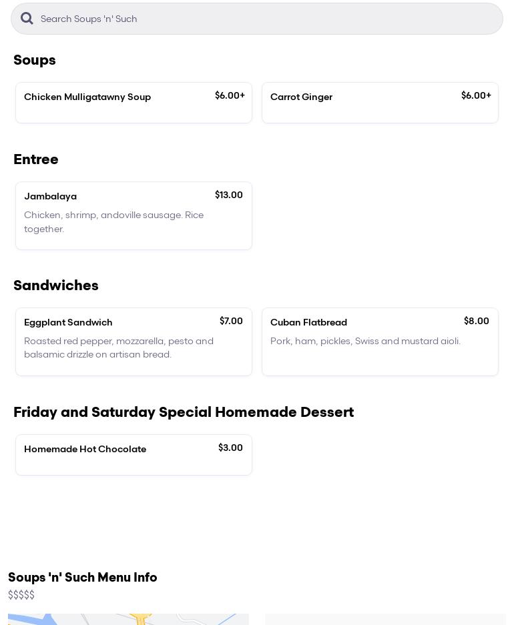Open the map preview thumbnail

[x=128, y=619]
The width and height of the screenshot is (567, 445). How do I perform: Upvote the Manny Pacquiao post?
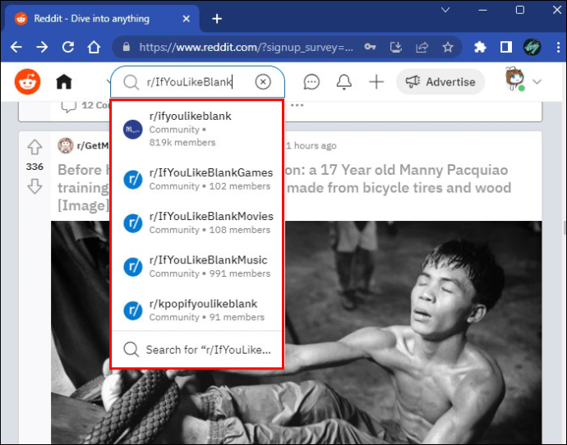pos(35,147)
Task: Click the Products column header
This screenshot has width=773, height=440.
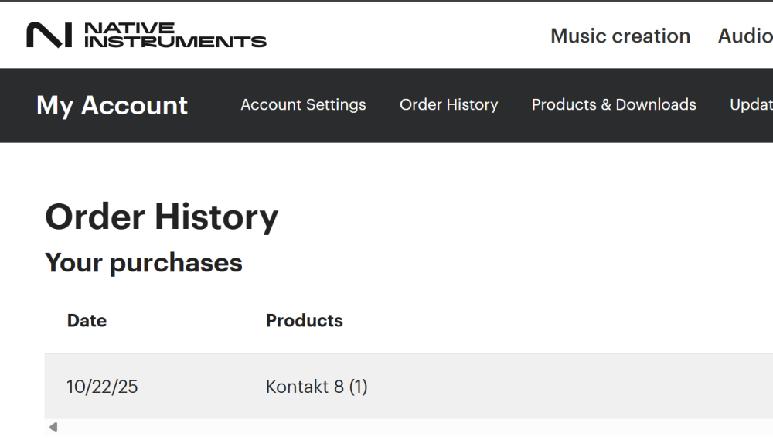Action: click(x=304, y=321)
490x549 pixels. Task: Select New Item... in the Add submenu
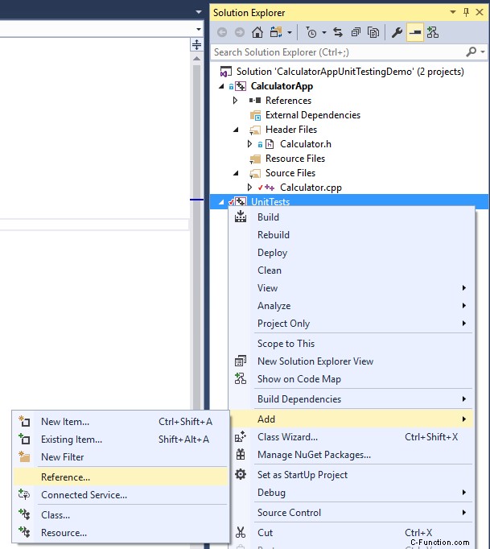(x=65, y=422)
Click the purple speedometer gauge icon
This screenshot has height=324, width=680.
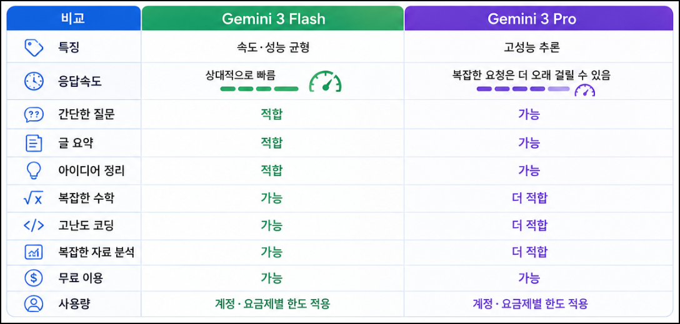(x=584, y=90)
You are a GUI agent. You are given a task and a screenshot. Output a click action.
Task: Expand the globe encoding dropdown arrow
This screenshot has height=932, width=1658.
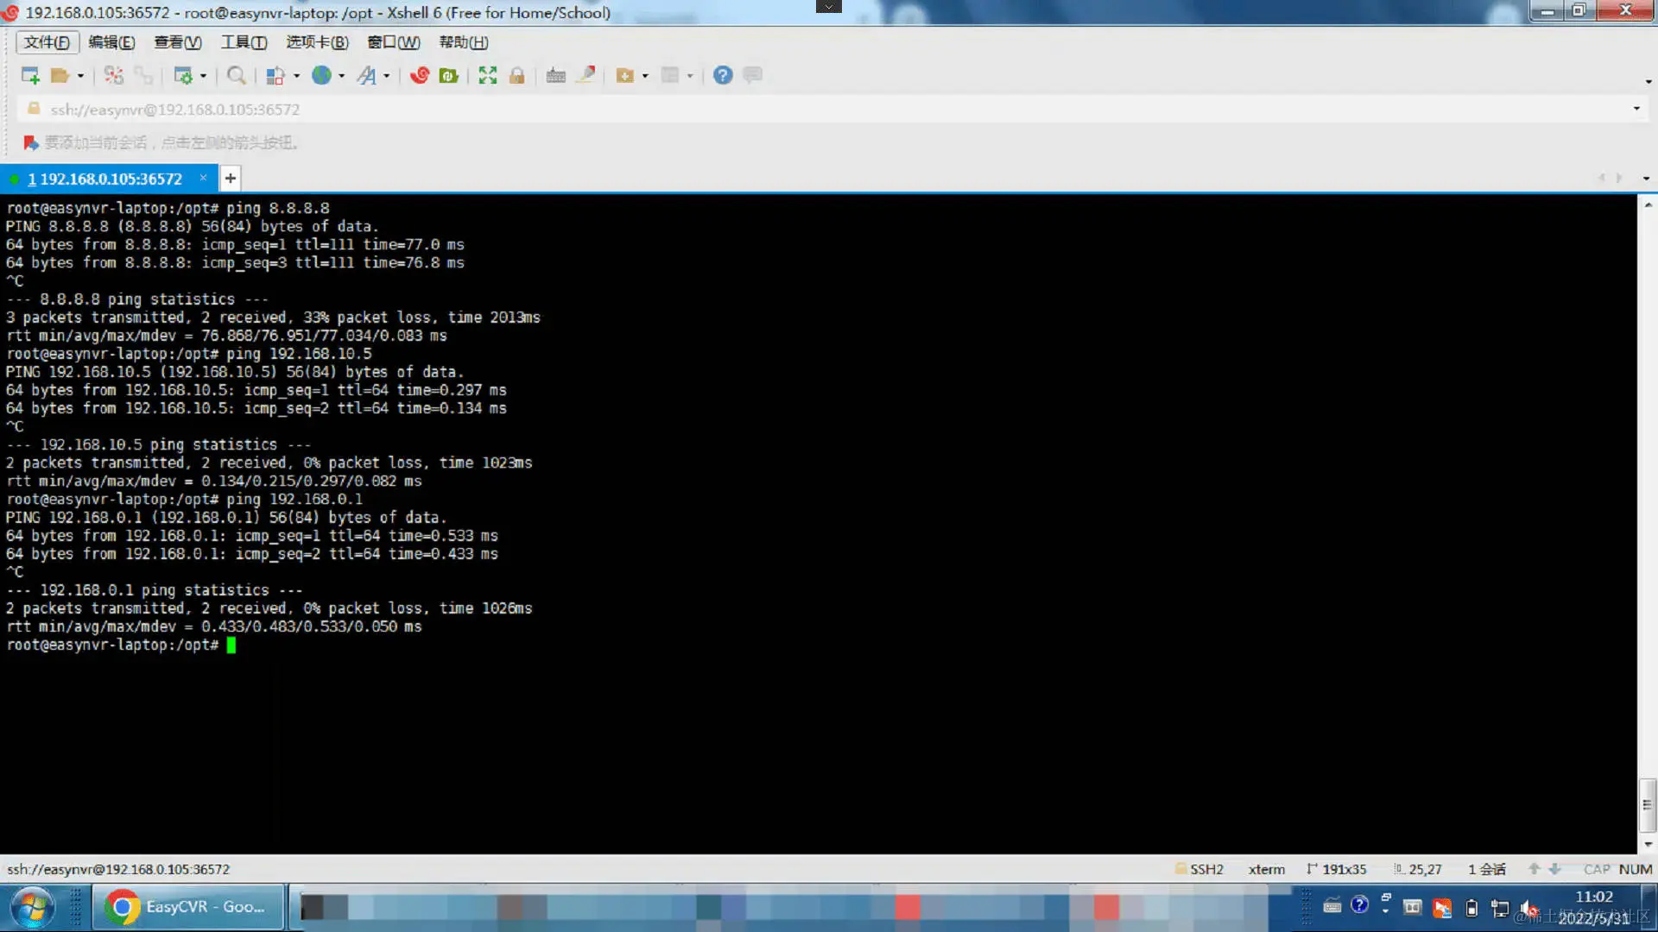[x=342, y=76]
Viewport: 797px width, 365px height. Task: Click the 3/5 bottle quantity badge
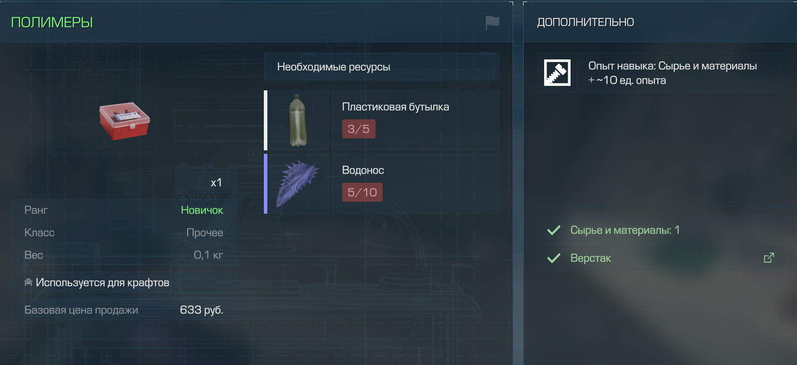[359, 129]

------------------------------------------------------------------------

▶ EXERCISE REQUIREMENTS
Copy these rows word for word, leaving out the pictures.

▶ WRITTEN RESPONSE
Open the map preview thumbnail

[x=128, y=619]
The width and height of the screenshot is (567, 445). How do I perform: Upvote the Manny Pacquiao post?
pos(35,147)
Task: Click the Products column header
This screenshot has width=773, height=440.
Action: click(x=304, y=321)
490x549 pixels. Task: Select New Item... in the Add submenu
(x=65, y=422)
Click the purple speedometer gauge icon
This screenshot has height=324, width=680.
(x=584, y=90)
You are a GUI agent. You are given a task and a screenshot. Output a click action.
Task: Expand the globe encoding dropdown arrow
This screenshot has height=932, width=1658.
[x=342, y=76]
Viewport: 797px width, 365px height. Task: Click the 3/5 bottle quantity badge
[359, 129]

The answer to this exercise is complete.